Commentary: Three years after protests erupted, democracy in Bahrain remains elusive and it's clear the US could have done more.
Nabeel Rajab - MANAMA, Bahrain —
In her new book, former Secretary of State Hillary Clinton says “Bahrain was an exceptionally complicated case” for Washington when mass protests broke out in my country in 2011. Her justification for not doing more to press for an end to the Bahrain government crackdown is that “America will always have imperfect partners… and we’ll always face imperatives that drive us to make imperfect compromises.”
The Bahraini people are struggling for democracy. They are the casualties of those political compromises. I was convicted for criticizing the government. I’ve just come out of two long, difficult years in prison. My mother died when I was there, and without information about the outside world I had no idea about what was going on in my country.
When I was released at the end of my sentence on May 24, I saw how much Bahrain had changed it is change for the worse. There is more violence; villages are big attacked by Bahrain security forces on a daily basis, people are being killed, but international governments are even more quiet now about what is happening than before I went to jail.
Bahrain hosts the huge US Navy base, but those pushing for democracy have been ignored and abandoned by the American government. Remember talk of promoting human rights? Remember President Obama saying in 2011 that “history is on the move in the Middle East… wherever people long to be free, they will find a friend in the United States.” It’s not true. Instead, we’ve been compromised by Washington.
When I joined tens of thousands of other Bahrainis in 2011 to protest peacefully for democratic reform, we did not receive help from the US government. Instead, the Bahraini ruling family violently cracked down on the protestors, killing dozens of people and putting thousands more in jail.
While we’ve been beaten and jailed for demanding our rights, the United States has continued to arm and train the Bahrain military. After seeing that peaceful protests don’t work, people have become more radical and more likely to turn to violence. It has become more difficult in the last two years to persuade young people in Bahrain that the peaceful way is the best way to get us our rights.
The American government has sacrificed us in order to sustain its friendship with the ruling dictatorship. We do have a few friends in America acting in our behalf. Rep. James McGovern of Massachusetts has spoken out about my case. NGOs like Human Rights First and Human Rights Watch have kept a focus on Bahrain in the American media and on the political agenda, but the overwhelming official response has either been silence or complicity with the repressive regime.

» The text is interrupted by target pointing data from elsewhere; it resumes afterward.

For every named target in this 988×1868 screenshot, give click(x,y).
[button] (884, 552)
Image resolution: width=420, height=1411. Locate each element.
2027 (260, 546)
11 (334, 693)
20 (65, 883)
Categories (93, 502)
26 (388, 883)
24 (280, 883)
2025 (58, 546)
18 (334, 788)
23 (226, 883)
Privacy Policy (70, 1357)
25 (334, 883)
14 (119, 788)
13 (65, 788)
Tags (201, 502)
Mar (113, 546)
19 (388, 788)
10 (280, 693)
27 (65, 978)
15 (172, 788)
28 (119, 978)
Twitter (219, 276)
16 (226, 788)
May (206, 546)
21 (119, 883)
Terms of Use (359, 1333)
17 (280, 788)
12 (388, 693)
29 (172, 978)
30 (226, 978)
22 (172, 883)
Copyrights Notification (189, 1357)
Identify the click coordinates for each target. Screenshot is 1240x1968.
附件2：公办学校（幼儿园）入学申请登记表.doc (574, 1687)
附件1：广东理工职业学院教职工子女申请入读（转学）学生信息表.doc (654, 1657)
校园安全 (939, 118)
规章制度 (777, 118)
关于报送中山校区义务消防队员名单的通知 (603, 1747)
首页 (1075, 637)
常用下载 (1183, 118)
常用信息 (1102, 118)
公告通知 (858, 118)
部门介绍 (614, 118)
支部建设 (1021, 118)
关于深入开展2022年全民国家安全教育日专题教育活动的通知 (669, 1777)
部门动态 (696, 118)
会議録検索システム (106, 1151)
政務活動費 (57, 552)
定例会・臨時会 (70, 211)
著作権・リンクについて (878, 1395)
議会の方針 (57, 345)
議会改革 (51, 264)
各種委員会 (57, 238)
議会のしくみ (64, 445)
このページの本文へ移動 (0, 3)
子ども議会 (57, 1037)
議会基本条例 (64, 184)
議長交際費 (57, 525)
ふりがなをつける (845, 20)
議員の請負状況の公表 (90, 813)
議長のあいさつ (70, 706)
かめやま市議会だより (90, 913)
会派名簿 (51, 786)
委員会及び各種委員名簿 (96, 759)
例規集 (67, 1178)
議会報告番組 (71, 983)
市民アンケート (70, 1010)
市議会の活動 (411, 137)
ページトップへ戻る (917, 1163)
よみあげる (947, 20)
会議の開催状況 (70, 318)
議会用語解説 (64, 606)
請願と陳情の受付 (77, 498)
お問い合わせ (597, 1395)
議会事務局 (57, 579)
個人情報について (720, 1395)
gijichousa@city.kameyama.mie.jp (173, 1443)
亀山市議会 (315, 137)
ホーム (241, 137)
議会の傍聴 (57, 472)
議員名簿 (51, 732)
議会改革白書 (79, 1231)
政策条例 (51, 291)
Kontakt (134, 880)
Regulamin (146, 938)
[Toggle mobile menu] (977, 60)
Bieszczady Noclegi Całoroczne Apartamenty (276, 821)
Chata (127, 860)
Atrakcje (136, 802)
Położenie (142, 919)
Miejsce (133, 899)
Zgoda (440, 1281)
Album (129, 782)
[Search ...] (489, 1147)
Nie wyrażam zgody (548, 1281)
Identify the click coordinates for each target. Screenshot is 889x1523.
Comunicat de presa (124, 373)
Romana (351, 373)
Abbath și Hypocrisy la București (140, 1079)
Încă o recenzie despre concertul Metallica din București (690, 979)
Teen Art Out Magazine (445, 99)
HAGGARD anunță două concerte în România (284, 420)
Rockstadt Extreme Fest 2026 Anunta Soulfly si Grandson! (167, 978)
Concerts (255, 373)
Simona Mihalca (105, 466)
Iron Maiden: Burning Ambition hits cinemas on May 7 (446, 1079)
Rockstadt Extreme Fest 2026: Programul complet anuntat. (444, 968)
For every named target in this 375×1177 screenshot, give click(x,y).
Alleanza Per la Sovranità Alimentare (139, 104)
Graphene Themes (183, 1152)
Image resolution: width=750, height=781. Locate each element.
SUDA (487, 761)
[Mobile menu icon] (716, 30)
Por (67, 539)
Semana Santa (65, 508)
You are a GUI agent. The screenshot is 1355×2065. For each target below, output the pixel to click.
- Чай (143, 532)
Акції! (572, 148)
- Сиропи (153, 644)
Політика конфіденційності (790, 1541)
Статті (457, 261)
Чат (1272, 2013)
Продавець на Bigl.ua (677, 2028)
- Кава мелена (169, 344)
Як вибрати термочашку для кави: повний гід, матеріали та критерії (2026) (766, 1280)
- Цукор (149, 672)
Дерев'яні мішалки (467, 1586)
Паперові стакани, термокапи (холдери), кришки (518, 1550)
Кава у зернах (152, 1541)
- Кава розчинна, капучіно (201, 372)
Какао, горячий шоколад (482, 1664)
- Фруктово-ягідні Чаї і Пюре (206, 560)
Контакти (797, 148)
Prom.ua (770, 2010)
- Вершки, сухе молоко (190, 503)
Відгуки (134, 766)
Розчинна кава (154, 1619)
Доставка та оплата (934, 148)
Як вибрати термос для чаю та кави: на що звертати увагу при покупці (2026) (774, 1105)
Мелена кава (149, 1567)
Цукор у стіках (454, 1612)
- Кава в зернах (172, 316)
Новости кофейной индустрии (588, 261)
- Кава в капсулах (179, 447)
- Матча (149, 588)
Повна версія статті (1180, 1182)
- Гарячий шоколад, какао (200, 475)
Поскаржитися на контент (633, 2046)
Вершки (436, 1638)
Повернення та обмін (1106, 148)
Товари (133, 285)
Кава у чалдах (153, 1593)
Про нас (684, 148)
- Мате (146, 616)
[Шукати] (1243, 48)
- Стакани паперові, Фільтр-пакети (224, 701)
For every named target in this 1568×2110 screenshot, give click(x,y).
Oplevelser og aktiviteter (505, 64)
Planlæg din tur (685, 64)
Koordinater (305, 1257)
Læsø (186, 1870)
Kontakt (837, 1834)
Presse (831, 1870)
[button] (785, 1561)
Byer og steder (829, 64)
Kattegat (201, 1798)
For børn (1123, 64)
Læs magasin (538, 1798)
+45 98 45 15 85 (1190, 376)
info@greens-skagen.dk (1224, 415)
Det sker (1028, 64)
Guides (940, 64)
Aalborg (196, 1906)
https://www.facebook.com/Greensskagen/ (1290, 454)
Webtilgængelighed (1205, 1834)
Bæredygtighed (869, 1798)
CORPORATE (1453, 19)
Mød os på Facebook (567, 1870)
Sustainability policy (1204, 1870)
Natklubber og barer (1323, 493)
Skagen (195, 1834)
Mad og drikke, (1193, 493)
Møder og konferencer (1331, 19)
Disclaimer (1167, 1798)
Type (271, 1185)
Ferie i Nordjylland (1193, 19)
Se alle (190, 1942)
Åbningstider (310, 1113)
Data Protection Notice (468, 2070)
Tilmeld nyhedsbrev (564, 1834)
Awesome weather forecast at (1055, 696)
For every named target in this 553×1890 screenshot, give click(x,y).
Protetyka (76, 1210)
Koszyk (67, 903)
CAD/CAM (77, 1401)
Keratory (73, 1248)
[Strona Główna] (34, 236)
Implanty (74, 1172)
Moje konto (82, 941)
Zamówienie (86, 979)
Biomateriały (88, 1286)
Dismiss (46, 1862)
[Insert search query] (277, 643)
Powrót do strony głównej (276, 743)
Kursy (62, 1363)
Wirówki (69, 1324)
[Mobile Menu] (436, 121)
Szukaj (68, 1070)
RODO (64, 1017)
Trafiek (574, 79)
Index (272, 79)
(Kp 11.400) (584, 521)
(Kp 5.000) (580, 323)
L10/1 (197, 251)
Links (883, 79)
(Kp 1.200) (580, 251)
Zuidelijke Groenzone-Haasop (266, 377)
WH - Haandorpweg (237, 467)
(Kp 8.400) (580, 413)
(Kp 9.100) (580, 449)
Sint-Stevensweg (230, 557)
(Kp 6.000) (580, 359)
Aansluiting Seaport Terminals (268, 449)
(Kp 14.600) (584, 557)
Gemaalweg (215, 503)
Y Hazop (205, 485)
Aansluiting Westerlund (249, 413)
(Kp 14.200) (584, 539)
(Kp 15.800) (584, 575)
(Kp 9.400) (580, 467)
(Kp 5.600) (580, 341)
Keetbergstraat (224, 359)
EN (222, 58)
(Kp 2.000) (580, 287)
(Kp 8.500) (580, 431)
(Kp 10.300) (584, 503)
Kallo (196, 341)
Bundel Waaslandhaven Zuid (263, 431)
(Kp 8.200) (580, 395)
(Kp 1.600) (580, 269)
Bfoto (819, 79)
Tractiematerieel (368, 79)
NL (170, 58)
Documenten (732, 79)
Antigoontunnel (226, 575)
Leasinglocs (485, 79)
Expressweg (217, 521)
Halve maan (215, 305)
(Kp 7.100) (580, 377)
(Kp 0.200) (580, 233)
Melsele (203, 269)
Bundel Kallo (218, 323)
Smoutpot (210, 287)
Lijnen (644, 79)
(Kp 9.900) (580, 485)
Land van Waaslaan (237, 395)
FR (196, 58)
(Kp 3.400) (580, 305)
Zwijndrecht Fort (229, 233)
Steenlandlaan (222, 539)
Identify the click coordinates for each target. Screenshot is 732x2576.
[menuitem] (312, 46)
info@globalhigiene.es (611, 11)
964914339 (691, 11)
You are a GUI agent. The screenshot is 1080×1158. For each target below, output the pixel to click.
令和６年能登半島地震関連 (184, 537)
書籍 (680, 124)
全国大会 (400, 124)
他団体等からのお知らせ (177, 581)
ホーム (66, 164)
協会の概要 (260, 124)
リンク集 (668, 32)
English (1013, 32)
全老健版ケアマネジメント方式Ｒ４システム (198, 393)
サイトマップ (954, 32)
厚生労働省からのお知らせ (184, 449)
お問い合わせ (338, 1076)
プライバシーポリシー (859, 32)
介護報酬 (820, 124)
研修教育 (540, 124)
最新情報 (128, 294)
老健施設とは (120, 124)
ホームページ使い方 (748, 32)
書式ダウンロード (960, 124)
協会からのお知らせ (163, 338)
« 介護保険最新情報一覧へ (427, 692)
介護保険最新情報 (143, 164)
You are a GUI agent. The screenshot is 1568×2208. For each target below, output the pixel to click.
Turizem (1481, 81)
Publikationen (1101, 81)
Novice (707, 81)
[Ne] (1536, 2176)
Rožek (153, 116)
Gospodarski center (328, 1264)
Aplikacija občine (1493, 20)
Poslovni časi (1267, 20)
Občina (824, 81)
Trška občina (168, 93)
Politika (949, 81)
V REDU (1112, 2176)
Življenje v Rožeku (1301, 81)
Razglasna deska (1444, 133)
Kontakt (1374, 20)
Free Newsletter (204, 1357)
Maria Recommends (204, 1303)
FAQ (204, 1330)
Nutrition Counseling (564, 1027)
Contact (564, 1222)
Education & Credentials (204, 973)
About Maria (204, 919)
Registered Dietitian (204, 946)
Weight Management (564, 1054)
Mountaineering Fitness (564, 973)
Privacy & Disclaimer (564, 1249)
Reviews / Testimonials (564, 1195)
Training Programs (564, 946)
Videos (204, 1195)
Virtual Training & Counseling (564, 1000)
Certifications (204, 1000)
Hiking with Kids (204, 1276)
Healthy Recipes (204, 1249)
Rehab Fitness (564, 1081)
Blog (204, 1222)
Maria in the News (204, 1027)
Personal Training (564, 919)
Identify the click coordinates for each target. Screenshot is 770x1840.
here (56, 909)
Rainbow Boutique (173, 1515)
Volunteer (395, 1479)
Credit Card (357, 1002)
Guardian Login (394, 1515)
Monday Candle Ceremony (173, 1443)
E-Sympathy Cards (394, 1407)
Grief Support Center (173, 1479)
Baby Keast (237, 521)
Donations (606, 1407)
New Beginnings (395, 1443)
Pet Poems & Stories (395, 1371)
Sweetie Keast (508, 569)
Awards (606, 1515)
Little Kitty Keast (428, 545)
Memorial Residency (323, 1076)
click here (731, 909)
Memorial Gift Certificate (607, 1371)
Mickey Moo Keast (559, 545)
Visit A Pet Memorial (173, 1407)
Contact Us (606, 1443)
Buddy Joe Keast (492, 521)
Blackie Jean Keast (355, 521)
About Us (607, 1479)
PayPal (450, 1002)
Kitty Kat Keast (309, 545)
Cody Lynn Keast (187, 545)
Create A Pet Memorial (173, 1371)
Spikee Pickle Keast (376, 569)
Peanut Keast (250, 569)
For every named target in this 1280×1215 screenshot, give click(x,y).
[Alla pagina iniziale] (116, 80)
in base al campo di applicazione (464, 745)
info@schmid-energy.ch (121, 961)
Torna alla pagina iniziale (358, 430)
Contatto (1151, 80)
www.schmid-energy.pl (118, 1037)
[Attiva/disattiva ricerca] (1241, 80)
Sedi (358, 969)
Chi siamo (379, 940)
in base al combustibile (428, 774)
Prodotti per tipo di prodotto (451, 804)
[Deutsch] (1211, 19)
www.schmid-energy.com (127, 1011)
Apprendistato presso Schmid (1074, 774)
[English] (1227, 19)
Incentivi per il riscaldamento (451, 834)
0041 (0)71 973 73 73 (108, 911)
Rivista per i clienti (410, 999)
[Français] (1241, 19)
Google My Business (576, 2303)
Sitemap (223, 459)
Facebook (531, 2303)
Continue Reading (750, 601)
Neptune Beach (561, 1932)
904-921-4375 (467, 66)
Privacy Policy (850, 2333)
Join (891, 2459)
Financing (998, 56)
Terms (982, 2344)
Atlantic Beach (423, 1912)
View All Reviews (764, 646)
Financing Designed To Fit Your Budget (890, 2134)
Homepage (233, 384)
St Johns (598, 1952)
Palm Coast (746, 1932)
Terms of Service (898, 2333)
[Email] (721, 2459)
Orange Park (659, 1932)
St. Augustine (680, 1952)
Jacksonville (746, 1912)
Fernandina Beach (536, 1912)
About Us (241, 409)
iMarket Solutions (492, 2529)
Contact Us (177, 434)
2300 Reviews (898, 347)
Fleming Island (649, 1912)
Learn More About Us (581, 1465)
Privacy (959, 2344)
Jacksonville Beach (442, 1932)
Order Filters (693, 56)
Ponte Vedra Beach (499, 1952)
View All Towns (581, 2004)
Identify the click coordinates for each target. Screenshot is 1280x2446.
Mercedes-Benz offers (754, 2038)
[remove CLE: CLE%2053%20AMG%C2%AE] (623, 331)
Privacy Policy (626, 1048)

Closing their eyes to the problem is not a smart policy for the United States. Democracy is not only the best outcome here, but also for Washington, for London, and for everyone except the ruling family. We are not moving towards democracy. Instead, we continue on a path towards greater repression. Other prominent human rights defenders have either left the country or, like Naji Fateel and Abdulhadi Al Khawaja, are in prison with long sentences.
I could be punished again if I continue to speak out. Yet, I must do so. I can’t give up until there is change, until there is radical reform, until those who are responsible for the human rights violations are brought to justice, until people aren’t afraid of the police. I don’t want to go back to jail but if it is necessary, I am prepared.
Nabeel Rajab is president of the Bahrain Centre for Human Rights. He was released from prison on May 24, 2014 after serving two years for his part in public protests calling for democratic reform in Bahrain.